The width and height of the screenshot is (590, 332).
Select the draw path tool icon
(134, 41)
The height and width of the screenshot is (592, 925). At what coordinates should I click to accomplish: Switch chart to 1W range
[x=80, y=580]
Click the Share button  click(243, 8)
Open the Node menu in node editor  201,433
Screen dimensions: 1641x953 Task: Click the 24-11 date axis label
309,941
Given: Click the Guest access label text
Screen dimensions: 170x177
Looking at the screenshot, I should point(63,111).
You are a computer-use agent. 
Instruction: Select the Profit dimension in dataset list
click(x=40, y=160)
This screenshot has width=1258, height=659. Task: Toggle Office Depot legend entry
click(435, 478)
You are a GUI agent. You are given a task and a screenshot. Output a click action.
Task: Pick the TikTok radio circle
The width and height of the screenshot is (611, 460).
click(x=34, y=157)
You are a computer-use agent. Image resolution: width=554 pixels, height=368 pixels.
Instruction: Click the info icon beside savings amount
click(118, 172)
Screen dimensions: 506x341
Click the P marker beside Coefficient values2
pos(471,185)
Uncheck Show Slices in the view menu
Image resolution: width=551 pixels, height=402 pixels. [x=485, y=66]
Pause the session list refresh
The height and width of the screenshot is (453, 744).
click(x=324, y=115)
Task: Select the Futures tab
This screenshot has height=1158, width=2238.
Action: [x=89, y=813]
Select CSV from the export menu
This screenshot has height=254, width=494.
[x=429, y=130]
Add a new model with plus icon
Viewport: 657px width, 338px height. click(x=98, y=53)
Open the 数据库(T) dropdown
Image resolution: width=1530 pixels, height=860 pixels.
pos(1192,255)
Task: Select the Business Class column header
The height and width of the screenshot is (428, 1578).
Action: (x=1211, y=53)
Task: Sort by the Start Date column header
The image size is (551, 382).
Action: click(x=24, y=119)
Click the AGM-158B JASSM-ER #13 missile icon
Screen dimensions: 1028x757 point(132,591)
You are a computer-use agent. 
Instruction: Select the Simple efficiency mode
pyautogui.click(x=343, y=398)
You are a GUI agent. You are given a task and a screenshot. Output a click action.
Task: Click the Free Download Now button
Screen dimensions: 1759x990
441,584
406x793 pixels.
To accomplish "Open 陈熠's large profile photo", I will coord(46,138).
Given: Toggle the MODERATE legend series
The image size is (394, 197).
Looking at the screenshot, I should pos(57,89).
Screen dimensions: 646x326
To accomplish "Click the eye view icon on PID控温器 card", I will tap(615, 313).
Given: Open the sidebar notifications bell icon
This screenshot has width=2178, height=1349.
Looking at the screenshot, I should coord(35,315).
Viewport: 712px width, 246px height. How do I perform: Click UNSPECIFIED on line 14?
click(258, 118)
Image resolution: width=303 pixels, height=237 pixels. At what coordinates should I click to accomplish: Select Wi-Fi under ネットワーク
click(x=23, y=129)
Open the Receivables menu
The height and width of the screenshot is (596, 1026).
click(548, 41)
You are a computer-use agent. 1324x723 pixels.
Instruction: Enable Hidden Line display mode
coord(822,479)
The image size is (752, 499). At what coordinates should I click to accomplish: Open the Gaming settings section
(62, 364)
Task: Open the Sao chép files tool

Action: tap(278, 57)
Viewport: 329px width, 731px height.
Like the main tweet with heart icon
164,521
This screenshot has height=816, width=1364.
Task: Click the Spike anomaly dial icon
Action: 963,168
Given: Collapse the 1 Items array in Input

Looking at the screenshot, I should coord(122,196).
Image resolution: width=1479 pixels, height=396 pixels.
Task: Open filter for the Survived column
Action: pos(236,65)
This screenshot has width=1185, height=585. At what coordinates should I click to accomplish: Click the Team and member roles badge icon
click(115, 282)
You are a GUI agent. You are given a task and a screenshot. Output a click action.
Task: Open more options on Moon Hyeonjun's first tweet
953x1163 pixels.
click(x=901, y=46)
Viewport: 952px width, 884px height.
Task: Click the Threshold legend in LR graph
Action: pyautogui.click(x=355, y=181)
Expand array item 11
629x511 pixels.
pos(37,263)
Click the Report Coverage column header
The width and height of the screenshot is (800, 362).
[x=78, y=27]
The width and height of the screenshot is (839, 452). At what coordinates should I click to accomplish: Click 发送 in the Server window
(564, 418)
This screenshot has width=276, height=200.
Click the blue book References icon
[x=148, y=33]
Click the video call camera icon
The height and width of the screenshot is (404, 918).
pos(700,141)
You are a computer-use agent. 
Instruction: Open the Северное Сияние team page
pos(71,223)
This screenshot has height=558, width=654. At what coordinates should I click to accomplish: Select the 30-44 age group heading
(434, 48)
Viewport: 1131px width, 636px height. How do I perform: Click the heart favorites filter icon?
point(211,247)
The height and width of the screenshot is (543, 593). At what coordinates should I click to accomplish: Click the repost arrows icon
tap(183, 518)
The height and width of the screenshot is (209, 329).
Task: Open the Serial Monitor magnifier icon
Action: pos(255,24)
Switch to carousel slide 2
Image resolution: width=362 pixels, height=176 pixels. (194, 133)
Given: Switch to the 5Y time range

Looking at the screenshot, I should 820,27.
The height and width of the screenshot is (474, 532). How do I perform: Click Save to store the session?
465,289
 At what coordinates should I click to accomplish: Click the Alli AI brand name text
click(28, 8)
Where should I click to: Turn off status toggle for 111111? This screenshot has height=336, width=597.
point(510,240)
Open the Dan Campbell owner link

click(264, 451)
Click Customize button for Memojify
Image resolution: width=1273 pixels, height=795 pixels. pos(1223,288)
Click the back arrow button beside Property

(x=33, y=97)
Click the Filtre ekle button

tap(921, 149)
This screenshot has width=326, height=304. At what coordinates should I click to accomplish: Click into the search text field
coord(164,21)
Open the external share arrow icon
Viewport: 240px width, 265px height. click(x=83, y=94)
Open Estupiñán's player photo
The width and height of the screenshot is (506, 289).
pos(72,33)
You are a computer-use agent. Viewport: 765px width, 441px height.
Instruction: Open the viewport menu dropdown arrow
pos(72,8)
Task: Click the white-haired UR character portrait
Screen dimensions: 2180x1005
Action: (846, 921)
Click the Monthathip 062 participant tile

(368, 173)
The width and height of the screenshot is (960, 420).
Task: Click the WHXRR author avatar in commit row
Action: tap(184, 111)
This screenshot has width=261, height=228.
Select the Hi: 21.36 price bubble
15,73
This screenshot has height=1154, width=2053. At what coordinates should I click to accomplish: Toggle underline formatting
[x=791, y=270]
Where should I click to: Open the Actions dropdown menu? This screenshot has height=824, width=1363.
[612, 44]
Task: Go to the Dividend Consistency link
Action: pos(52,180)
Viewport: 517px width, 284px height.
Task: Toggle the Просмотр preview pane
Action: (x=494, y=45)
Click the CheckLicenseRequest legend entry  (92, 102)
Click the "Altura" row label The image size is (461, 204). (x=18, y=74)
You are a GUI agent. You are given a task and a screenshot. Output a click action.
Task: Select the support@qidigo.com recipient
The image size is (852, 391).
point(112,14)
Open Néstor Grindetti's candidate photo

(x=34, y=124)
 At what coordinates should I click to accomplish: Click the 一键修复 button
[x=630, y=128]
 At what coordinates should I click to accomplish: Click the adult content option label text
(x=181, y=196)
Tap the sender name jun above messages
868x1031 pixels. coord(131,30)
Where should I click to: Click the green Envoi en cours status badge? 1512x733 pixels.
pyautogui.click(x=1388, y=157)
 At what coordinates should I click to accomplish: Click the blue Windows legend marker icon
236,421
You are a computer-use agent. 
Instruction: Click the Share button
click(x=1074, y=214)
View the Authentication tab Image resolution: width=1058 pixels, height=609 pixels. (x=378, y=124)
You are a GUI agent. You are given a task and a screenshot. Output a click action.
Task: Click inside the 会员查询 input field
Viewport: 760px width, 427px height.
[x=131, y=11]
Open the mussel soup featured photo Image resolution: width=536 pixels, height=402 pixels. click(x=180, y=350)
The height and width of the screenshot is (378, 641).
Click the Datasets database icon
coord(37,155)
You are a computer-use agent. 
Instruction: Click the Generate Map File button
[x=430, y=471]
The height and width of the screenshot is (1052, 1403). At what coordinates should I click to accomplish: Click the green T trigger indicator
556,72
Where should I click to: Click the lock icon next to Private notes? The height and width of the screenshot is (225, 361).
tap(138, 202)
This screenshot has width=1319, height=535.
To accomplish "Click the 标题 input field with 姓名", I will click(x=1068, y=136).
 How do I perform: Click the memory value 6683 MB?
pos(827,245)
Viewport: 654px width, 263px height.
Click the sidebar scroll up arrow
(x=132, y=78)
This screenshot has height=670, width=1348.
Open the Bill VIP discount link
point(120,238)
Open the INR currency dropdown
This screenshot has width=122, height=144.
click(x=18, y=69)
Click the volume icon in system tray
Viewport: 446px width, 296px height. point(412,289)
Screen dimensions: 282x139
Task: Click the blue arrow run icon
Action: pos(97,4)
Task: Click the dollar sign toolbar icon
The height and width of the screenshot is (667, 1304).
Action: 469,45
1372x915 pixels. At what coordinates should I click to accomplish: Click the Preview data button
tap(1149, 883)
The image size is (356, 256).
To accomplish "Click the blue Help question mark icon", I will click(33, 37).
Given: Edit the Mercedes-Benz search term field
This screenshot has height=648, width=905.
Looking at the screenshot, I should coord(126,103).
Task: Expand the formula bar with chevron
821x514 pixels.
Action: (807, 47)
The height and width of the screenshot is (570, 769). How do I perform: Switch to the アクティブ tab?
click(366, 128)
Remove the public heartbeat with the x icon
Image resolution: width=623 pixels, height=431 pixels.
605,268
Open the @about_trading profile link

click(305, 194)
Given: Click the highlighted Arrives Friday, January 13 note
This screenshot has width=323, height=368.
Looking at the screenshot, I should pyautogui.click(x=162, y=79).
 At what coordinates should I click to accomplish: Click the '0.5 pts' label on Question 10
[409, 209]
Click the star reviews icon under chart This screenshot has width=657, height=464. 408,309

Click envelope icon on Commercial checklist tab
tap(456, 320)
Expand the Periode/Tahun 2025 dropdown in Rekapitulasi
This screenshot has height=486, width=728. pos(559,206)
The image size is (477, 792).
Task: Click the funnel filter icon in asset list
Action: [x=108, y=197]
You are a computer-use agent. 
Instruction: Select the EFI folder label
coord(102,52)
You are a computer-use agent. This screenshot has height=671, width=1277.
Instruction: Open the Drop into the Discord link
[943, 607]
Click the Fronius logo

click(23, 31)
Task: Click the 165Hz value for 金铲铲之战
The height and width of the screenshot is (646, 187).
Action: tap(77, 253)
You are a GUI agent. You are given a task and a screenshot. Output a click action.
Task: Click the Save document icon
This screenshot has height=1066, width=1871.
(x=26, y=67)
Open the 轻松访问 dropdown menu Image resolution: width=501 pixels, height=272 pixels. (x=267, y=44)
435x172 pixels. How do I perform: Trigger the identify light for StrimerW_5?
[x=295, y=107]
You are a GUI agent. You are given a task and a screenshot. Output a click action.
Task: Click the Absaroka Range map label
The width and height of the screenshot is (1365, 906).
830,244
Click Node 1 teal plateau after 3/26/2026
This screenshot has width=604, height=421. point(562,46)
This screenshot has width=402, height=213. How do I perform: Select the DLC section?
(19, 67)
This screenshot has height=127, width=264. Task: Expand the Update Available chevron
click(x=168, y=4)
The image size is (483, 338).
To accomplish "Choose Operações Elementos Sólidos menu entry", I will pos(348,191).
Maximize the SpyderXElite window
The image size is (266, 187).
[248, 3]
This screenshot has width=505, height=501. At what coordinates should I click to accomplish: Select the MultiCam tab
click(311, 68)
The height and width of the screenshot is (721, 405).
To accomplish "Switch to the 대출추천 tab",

--*--

## [What is needed]
Reproduce the data word for word, starting at the line containing "The image size is (483, 338)." and running through the final line.

## [Answer to this task]
The image size is (483, 338).
To accomplish "Choose Operações Elementos Sólidos menu entry", I will pos(348,191).
Maximize the SpyderXElite window
The image size is (266, 187).
[248, 3]
This screenshot has width=505, height=501. At what coordinates should I click to accomplish: Select the MultiCam tab
click(311, 68)
The height and width of the screenshot is (721, 405).
To accomplish "Switch to the 대출추천 tab",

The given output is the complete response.